Почему? Это вопрос застал Сонука врасплох, и он не сразу нашелся что ответить. Почему мне не хочется, чтобы «моя женщина» курила? Интересный вопрос. Ведь курящие девушки на университетских скамейках, например, иногда даже казались ему весьма привлекательными. Еще ему нравились образы женщин из фильмов нуар, одетых в вечерние платья, с длинными тонкими сигаретами в руках. Тогда почему?
— Не знаю. Я как-то об этом не думал, но, может быть, мне не нравится выражение лица у женщины в тот момент, когда она курит.
— А что в нем такого?
— От него создается впечатление какой-то самодостаточности. Это выражение лица, когда она неторопливо выдыхает сигаретный дым, — когда я смотрю на него, мне кажется, что эта женщина отталкивает меня от себя, что ей не нужны такие, как я. Понимаешь, о чем я?
— Хм, не очень.
— Ну… Вот в старших классах школы девчонки постоянно собираются в кучки и между собой о чем-то хихикают и шушукаются. Мальчишкам в такие моменты всегда становится жутко не по себе. Им кажется, что девчонки смеются над ними. Они ведь наверняка знают, что мальчишки видят их, и нарочно хихикают, всем своим видом как бы говоря: «Эй, смотрите, нам и без вас хорошо. Вы такие придурки! Небось постоянно втихаря пялитесь на нас?» Что-то в этом роде. То же самое и с сигаретами. Женщины, когда курят, прикрывают глаза, чтобы насладиться. Когда они делают так, я сразу чувствую себя жалким и невзрачным.
— Так ты завидуешь.
— Да, скорее всего. Мне кажется, женщины действительно знают толк в удовольствии. — Сонук заговорил еще более тихим голосом. — Ты ведь тоже по несколько раз кончаешь. Мужчины же кончают один раз и все. И, в отличие от женщин, они не стонут, как обезумевшие, и не теряют сознание. Мне иногда даже хочется стать женщиной.

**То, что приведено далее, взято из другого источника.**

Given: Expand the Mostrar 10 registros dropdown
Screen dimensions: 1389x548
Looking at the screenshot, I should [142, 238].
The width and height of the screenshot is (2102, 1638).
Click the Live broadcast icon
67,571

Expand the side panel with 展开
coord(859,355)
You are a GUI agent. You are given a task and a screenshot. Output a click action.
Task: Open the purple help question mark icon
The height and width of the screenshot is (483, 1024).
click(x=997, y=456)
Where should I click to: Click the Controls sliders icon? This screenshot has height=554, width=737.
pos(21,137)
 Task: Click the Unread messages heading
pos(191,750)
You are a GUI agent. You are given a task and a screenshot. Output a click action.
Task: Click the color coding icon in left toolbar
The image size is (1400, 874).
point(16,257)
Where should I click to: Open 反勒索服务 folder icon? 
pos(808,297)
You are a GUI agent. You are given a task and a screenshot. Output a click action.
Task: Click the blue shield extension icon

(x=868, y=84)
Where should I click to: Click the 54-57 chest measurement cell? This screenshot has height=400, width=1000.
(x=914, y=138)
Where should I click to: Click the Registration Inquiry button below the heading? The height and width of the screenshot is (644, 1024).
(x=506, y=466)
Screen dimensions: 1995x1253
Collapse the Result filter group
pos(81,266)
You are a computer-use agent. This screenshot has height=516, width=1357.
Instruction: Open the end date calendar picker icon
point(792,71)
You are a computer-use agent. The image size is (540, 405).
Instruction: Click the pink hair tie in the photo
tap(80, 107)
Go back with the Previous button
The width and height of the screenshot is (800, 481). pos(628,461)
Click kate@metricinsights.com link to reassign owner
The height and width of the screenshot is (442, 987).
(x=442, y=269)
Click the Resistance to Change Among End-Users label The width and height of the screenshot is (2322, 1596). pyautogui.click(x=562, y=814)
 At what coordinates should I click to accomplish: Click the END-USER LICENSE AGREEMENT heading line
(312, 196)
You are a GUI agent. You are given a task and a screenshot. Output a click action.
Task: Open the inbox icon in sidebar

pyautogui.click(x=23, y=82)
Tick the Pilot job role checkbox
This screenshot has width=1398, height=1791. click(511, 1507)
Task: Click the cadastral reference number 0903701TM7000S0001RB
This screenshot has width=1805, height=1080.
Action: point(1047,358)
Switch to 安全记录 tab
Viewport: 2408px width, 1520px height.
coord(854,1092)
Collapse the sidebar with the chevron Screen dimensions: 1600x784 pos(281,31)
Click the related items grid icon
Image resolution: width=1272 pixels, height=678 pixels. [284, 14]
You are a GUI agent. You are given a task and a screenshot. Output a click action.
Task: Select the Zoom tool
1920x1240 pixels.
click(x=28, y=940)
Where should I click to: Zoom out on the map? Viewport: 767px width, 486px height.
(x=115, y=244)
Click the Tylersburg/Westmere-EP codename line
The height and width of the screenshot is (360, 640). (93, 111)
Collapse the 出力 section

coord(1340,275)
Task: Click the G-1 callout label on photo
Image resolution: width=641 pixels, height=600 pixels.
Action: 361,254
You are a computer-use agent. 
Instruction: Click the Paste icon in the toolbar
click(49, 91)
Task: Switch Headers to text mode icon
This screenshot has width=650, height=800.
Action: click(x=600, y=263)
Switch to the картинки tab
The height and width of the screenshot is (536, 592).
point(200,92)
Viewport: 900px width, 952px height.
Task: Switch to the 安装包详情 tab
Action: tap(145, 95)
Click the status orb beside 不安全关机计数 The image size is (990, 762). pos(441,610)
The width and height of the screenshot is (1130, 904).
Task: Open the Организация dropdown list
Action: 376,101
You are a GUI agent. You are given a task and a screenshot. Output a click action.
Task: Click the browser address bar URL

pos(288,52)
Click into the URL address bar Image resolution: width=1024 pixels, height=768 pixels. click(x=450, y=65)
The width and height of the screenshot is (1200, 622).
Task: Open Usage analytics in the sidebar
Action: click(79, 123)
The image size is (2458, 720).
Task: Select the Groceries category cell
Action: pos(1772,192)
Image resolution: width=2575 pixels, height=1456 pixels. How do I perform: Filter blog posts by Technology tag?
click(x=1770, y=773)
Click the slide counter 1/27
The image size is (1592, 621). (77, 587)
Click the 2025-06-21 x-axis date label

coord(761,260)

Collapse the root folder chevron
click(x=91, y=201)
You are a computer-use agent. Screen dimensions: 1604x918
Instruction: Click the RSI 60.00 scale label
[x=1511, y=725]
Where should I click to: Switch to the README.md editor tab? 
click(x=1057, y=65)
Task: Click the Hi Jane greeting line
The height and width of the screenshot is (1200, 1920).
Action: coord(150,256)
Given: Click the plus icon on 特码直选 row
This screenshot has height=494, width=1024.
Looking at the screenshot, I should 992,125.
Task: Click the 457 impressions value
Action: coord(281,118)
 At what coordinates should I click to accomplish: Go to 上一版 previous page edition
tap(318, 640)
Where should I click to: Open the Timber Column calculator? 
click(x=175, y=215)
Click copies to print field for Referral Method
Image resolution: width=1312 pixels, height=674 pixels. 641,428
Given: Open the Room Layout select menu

Мне иногда хочется стать женщиной. При этих словах внутри нее щелкнул какой-то выключатель. Внезапное желание забило мощным фонтаном. Ей хотелось прямо сейчас оказаться в постели абсолютно голой и кувыркаться по белой простыни в объятиях этого мужчины. Она была готова взмолиться перед ним. Обойдусь я без сигарет. Я сделаю все, как ты хочешь. Только пожалуйста, давай поскорее уйдем отсюда в ближайший отель! Мальчишка, сидящий напротив, вдруг стал подобен величественному султану. Мари наколола вилкой кусочек отварной спаржи и положила в рот.
— Тебе неинтересно? — спросил Сонук.
— Да нет, интересно. Очень интересно.
— Есть такая книга — «Война и жестокость». Там говорится, что, когда солдаты на войне насилуют и безжалостно убивают женщин, они как бы мстят им за то, что в обычной жизни чувствовали себя угнетенными ими. В мирное время женщины смотрят на солдат свысока, смеются им вслед, и если те пытаются с ними заговорить, холодно отбривают.
— Ты тоже так считаешь? Думаешь, что женщины смотрят на тебя свысока?
— Нет, но временами мне кажется, что женщины дразнят меня.
— Например?
— Ты же тоже дразнишь меня.
— Я?
— Ты прекрасно знаешь, как сильно я этого хочу, но нарочно дразнишь меня несколько месяцев подряд.
— Но я…
— И не оправдывайся.
— Мне же еще не сняли гипс. — Мари сама не заметила, как начала говорить виноватым тоном.